BEGIN GIVEN RECORDS

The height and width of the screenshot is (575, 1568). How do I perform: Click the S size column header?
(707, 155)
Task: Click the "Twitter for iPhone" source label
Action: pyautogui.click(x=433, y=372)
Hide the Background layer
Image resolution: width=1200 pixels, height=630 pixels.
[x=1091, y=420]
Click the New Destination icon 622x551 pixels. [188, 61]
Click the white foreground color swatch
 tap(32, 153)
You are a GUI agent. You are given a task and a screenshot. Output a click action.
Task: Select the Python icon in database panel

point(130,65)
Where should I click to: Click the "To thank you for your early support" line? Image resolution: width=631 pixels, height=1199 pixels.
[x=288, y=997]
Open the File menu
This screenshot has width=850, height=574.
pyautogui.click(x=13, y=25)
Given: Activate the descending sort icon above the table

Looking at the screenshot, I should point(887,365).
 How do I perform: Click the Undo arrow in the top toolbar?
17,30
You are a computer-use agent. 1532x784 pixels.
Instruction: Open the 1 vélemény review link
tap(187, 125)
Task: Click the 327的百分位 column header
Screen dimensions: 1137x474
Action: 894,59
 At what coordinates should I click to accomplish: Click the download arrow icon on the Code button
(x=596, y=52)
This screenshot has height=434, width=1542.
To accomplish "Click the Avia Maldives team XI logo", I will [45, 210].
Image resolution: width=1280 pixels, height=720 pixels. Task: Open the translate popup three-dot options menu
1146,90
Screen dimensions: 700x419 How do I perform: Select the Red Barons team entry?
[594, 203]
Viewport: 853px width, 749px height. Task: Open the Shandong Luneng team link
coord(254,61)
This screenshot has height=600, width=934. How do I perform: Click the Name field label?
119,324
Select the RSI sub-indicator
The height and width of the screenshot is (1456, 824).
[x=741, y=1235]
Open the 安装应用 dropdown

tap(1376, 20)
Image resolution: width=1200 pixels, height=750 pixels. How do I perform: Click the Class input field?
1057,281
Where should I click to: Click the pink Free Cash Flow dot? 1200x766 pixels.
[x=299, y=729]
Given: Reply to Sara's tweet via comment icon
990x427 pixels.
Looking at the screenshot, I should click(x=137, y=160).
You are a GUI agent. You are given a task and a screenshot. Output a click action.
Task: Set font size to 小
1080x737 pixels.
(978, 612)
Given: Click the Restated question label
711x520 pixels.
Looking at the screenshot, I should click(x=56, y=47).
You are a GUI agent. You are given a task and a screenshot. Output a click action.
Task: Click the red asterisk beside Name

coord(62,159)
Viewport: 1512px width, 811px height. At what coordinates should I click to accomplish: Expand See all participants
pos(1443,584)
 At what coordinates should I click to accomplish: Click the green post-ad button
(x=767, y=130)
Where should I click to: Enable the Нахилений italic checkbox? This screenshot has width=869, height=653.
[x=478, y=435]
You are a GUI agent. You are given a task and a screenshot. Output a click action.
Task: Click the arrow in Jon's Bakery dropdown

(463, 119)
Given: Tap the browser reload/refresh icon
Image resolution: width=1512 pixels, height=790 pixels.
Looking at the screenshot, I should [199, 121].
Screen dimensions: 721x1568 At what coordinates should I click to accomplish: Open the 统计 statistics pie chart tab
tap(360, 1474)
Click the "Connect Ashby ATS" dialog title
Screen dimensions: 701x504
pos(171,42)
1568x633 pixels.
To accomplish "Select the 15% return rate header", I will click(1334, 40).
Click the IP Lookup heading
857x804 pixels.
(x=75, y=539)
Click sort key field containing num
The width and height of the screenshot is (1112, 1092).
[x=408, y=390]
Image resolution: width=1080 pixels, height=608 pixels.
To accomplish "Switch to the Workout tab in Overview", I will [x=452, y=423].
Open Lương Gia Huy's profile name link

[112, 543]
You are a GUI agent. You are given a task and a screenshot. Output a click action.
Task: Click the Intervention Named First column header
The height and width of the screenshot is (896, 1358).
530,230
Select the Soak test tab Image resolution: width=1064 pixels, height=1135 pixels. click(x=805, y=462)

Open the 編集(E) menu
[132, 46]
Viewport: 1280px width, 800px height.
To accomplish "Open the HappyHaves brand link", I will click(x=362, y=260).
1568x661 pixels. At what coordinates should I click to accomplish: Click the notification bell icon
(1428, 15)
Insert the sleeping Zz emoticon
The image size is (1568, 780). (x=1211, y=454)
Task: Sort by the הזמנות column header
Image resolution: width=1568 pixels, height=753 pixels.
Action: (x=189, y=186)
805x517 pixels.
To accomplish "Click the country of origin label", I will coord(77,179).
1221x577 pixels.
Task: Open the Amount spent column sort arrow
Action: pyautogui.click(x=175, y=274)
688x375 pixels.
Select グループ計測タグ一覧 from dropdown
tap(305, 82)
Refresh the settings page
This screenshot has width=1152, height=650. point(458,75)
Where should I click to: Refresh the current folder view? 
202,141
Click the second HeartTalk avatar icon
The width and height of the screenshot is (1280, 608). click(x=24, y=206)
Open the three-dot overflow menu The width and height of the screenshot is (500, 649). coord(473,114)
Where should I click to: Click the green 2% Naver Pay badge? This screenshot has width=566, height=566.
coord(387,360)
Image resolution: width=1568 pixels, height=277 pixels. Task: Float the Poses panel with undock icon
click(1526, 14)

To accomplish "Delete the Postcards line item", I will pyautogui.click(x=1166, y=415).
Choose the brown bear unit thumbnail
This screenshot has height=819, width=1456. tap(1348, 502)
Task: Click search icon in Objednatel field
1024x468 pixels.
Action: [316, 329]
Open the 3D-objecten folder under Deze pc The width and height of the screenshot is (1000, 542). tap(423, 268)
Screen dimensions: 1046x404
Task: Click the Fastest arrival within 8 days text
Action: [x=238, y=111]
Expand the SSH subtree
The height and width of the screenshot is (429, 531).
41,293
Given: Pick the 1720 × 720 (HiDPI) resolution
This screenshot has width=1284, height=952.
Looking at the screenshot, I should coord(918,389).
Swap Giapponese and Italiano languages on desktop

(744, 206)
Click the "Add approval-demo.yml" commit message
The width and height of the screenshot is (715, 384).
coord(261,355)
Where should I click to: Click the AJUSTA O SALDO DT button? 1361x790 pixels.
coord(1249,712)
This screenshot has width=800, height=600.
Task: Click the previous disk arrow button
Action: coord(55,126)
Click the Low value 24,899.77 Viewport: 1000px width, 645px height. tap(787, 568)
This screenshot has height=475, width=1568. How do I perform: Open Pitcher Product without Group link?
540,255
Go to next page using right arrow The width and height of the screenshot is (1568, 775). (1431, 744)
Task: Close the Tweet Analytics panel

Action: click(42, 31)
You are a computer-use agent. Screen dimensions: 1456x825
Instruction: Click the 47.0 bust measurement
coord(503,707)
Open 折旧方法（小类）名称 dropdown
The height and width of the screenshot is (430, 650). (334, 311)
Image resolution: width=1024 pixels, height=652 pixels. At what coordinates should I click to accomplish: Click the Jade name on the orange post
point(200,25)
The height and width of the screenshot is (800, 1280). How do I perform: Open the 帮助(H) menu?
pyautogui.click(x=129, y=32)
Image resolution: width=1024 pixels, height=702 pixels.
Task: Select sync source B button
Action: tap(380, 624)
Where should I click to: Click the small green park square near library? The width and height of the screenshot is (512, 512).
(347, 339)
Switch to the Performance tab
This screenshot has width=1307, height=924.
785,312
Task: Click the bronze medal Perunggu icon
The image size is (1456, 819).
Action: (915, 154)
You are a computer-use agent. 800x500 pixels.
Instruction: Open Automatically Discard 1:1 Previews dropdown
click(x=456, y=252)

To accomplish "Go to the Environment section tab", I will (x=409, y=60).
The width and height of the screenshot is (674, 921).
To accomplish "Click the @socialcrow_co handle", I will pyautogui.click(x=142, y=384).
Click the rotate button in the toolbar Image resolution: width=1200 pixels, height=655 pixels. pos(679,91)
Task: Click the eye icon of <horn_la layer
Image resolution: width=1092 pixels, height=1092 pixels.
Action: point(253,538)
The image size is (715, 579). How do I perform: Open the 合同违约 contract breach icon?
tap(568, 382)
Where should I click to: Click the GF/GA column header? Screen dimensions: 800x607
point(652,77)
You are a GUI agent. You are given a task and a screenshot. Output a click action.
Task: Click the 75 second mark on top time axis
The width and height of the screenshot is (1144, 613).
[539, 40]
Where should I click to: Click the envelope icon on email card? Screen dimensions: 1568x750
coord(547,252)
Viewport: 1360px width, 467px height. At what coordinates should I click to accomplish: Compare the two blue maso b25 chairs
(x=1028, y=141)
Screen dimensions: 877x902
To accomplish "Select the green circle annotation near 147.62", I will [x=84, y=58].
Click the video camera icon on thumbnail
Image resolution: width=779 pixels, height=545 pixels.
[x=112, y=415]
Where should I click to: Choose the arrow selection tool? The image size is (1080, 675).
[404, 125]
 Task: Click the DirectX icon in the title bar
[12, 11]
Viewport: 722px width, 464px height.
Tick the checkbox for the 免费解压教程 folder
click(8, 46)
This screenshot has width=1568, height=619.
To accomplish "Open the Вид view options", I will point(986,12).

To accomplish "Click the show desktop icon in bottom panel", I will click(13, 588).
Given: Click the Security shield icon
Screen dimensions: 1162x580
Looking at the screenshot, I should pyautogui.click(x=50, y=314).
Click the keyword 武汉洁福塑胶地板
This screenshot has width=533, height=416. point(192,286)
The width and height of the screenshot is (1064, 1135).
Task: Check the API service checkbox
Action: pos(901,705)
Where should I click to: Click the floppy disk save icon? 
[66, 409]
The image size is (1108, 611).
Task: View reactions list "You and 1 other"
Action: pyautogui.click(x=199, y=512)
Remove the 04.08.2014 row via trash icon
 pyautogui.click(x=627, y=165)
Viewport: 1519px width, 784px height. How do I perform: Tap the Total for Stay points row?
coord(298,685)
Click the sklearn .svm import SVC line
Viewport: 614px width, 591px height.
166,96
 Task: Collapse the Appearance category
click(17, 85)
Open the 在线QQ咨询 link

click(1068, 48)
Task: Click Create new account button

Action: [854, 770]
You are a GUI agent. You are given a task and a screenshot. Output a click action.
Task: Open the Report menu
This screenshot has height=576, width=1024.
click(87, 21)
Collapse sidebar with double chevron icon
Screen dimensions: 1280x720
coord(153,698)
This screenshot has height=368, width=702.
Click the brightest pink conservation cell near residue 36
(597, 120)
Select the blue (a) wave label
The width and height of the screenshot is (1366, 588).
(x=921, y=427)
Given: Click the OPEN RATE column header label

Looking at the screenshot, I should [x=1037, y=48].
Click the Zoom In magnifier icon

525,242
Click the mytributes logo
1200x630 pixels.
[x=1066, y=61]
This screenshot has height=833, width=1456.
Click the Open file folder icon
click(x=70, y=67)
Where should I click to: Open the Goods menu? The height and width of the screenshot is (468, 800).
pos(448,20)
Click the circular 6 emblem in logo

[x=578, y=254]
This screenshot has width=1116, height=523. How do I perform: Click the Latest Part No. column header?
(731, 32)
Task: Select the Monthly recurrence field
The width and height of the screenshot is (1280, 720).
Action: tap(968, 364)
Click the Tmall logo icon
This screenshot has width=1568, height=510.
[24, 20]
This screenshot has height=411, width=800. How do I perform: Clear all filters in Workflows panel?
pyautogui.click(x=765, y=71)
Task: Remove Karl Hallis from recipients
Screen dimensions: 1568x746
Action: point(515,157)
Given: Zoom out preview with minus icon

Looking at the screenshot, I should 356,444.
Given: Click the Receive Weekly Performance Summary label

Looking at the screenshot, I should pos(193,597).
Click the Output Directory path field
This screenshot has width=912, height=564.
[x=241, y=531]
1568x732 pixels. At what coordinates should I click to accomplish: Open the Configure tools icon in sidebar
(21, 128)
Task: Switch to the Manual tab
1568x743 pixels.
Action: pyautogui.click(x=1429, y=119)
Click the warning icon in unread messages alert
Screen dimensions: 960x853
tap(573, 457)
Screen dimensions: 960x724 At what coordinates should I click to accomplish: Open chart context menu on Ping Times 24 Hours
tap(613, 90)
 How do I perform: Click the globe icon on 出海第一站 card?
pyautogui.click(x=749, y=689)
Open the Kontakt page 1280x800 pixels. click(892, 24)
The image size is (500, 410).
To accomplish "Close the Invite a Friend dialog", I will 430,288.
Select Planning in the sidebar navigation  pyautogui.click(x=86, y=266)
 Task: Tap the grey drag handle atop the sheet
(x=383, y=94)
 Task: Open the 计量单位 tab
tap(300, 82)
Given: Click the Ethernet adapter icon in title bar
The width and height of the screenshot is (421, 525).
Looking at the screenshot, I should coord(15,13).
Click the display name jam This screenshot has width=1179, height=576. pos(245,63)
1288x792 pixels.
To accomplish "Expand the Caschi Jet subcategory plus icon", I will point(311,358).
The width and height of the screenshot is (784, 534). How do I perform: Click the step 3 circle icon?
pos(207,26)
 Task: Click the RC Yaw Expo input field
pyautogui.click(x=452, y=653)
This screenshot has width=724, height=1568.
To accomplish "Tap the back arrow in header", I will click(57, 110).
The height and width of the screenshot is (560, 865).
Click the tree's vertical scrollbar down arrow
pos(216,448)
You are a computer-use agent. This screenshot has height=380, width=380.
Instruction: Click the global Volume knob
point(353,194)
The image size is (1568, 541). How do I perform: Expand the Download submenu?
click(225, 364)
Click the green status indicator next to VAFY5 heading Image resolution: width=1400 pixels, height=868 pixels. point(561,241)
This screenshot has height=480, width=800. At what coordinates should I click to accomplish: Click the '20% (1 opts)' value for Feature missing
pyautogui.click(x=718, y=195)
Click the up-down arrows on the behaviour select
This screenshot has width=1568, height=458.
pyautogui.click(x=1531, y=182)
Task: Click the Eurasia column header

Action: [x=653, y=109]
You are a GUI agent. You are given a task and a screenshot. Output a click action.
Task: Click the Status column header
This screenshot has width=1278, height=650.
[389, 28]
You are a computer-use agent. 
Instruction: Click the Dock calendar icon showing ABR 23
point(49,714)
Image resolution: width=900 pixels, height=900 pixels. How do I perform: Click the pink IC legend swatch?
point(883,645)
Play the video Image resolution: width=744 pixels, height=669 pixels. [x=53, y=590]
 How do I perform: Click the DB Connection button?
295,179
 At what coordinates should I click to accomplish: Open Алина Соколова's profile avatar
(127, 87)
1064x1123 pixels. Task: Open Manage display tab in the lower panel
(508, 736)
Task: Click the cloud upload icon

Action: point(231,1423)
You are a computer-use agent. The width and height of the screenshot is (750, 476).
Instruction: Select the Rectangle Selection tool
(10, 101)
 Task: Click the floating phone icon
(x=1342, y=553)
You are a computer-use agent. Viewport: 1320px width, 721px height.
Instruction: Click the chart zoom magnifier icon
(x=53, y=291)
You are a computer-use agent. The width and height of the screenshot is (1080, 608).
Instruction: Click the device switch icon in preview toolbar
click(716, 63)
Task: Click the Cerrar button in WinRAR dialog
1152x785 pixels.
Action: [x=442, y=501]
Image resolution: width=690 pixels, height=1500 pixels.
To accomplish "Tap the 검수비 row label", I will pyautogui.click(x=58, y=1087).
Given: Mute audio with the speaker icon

END GIVEN RECORDS

BRIEF => Would you transcribe, unchanged, every line of the material from the one containing "This screenshot has width=1278, height=650." to the very end, including both, and nothing else?

ANSWER SECTION =>
This screenshot has width=1278, height=650.
[389, 28]
You are a computer-use agent. 
Instruction: Click the Dock calendar icon showing ABR 23
point(49,714)
Image resolution: width=900 pixels, height=900 pixels. How do I perform: Click the pink IC legend swatch?
point(883,645)
Play the video Image resolution: width=744 pixels, height=669 pixels. [x=53, y=590]
 How do I perform: Click the DB Connection button?
295,179
 At what coordinates should I click to accomplish: Open Алина Соколова's profile avatar
(127, 87)
1064x1123 pixels. Task: Open Manage display tab in the lower panel
(508, 736)
Task: Click the cloud upload icon

Action: point(231,1423)
You are a computer-use agent. The width and height of the screenshot is (750, 476).
Instruction: Select the Rectangle Selection tool
(10, 101)
 Task: Click the floating phone icon
(x=1342, y=553)
You are a computer-use agent. Viewport: 1320px width, 721px height.
Instruction: Click the chart zoom magnifier icon
(x=53, y=291)
You are a computer-use agent. The width and height of the screenshot is (1080, 608).
Instruction: Click the device switch icon in preview toolbar
click(716, 63)
Task: Click the Cerrar button in WinRAR dialog
1152x785 pixels.
Action: [x=442, y=501]
Image resolution: width=690 pixels, height=1500 pixels.
To accomplish "Tap the 검수비 row label", I will pyautogui.click(x=58, y=1087).
Given: Mute audio with the speaker icon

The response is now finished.